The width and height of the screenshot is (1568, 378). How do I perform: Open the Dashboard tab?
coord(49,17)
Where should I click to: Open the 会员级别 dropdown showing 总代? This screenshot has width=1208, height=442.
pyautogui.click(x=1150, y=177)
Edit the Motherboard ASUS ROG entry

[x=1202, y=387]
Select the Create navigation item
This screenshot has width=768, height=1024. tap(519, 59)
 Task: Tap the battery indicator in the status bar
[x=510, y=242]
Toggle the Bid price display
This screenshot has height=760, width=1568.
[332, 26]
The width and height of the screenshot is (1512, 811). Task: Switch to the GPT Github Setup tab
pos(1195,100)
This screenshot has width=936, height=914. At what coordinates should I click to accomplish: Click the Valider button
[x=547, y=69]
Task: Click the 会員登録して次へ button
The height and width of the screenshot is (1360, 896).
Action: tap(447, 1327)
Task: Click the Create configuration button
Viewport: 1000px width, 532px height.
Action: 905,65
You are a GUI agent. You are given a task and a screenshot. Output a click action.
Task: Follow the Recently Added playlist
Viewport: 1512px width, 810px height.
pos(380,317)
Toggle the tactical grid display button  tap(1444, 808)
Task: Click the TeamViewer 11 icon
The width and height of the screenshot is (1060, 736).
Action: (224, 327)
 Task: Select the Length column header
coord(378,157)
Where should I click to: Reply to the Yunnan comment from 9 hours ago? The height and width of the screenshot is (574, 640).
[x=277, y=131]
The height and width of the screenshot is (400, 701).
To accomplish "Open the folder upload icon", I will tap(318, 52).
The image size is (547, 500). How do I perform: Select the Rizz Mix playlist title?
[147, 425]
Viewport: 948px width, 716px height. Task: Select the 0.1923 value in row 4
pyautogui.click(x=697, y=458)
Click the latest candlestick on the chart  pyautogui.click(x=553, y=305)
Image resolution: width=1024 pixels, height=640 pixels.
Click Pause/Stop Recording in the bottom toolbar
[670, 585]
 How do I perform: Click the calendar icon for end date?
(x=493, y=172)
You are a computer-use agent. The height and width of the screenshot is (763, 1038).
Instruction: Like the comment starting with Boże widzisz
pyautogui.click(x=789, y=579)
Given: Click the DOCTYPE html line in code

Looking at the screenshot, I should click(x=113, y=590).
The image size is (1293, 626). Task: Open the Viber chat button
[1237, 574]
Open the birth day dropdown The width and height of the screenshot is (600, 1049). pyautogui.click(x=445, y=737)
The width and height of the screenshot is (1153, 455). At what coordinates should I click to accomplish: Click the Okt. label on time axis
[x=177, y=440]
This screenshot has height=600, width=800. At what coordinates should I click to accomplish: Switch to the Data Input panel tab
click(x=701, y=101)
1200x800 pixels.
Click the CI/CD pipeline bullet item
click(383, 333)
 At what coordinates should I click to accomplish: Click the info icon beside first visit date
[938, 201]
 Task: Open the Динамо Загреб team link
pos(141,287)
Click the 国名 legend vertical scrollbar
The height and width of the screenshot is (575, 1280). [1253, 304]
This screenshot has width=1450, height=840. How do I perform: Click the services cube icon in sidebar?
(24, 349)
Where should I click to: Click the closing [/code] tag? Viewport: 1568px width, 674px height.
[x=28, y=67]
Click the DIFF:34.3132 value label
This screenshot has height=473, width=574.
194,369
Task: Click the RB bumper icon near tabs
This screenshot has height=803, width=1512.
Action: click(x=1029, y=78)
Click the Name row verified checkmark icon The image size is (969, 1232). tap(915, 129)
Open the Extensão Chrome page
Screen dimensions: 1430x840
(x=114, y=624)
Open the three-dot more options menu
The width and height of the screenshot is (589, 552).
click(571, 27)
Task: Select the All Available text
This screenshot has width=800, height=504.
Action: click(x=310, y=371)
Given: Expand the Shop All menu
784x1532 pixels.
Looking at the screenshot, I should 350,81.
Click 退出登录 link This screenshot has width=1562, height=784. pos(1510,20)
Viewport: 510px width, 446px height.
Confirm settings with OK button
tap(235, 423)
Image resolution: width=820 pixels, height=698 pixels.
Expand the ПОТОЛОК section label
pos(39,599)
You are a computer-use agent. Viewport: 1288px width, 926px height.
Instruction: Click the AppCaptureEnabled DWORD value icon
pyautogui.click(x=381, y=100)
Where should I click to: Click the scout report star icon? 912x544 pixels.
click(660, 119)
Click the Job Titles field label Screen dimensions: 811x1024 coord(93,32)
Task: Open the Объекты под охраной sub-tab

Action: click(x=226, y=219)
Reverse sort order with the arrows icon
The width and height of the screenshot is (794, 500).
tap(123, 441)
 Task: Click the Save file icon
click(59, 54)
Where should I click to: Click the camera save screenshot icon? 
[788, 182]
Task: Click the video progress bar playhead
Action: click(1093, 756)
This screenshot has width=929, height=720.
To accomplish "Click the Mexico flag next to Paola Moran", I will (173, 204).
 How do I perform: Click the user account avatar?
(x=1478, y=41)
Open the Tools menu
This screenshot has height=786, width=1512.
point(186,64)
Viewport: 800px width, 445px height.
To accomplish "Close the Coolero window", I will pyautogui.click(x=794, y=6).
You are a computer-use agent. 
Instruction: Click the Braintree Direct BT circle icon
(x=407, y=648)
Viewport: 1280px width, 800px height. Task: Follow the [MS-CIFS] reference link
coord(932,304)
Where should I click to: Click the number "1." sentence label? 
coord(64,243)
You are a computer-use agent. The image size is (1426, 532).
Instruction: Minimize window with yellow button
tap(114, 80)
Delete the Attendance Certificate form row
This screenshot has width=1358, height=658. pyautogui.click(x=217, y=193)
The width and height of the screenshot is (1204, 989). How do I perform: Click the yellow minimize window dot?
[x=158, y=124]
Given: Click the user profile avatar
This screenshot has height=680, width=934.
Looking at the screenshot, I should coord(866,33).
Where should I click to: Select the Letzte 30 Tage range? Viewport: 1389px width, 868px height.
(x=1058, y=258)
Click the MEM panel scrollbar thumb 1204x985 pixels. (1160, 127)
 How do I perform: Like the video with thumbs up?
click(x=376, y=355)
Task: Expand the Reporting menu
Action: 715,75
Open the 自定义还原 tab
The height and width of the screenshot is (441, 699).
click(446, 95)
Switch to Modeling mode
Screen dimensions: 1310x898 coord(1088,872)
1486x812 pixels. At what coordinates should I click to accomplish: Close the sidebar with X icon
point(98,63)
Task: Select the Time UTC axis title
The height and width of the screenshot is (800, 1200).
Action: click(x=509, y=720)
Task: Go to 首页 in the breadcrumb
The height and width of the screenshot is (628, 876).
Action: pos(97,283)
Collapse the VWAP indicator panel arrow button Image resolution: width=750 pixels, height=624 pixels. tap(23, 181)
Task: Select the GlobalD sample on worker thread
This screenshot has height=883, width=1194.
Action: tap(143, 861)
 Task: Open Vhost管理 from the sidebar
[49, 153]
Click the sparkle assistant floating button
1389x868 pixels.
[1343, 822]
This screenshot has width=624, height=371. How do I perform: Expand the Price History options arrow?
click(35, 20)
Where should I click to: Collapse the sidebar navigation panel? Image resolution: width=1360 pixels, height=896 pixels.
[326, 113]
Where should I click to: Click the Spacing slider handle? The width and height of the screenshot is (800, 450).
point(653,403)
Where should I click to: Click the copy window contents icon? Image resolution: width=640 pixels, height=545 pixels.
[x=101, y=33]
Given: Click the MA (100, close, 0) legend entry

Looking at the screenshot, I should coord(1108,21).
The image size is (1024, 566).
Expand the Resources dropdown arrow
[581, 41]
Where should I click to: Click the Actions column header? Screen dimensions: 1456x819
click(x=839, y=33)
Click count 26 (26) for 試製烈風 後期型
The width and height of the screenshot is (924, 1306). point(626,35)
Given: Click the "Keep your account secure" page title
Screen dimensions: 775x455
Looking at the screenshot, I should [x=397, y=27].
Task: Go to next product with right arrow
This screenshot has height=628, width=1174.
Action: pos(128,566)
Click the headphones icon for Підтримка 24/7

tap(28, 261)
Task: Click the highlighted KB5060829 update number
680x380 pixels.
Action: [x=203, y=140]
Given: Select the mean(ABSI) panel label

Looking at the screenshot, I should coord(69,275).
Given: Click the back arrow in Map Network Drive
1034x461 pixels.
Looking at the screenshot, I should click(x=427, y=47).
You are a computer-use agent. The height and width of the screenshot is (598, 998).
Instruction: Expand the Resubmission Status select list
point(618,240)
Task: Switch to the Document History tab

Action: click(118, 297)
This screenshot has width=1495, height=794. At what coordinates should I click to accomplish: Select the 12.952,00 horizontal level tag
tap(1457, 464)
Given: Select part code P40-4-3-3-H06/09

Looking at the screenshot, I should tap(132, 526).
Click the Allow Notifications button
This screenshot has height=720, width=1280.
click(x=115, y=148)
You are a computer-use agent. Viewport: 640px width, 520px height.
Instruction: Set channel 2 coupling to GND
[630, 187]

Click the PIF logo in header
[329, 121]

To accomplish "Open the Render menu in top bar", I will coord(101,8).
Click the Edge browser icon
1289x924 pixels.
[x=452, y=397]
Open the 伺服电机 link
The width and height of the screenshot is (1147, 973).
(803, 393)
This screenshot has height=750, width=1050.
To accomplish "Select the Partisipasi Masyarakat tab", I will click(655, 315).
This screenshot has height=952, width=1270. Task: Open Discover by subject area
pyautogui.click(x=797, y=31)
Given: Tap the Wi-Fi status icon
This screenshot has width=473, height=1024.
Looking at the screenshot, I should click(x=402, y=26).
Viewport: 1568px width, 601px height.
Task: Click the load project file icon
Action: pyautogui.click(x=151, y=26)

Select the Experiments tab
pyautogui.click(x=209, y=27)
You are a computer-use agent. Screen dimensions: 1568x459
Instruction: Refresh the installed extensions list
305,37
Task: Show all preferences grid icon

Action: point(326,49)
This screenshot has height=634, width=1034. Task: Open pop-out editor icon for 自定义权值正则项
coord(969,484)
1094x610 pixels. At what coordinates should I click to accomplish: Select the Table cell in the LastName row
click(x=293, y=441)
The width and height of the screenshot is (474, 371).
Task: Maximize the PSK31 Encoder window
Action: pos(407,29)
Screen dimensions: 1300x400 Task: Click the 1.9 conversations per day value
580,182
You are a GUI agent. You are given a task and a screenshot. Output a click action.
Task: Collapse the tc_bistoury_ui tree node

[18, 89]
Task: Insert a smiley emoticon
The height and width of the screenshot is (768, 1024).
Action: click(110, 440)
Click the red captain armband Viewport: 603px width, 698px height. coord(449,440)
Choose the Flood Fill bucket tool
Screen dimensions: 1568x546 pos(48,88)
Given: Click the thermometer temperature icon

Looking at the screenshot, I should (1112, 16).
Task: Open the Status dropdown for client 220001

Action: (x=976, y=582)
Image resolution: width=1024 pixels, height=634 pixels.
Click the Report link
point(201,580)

> _Task brief_:
Can you reproduce the records, starting at the line that has "Given: Expand the Shop All menu" and stopping after the line that has "pos(39,599)", swapping "OK button" for "Apply button" and keeping everything else the same?

> _Exercise result_:
Given: Expand the Shop All menu
784x1532 pixels.
Looking at the screenshot, I should 350,81.
Click 退出登录 link This screenshot has width=1562, height=784. pos(1510,20)
Viewport: 510px width, 446px height.
Confirm settings with Apply button
tap(235, 423)
Image resolution: width=820 pixels, height=698 pixels.
Expand the ПОТОЛОК section label
pos(39,599)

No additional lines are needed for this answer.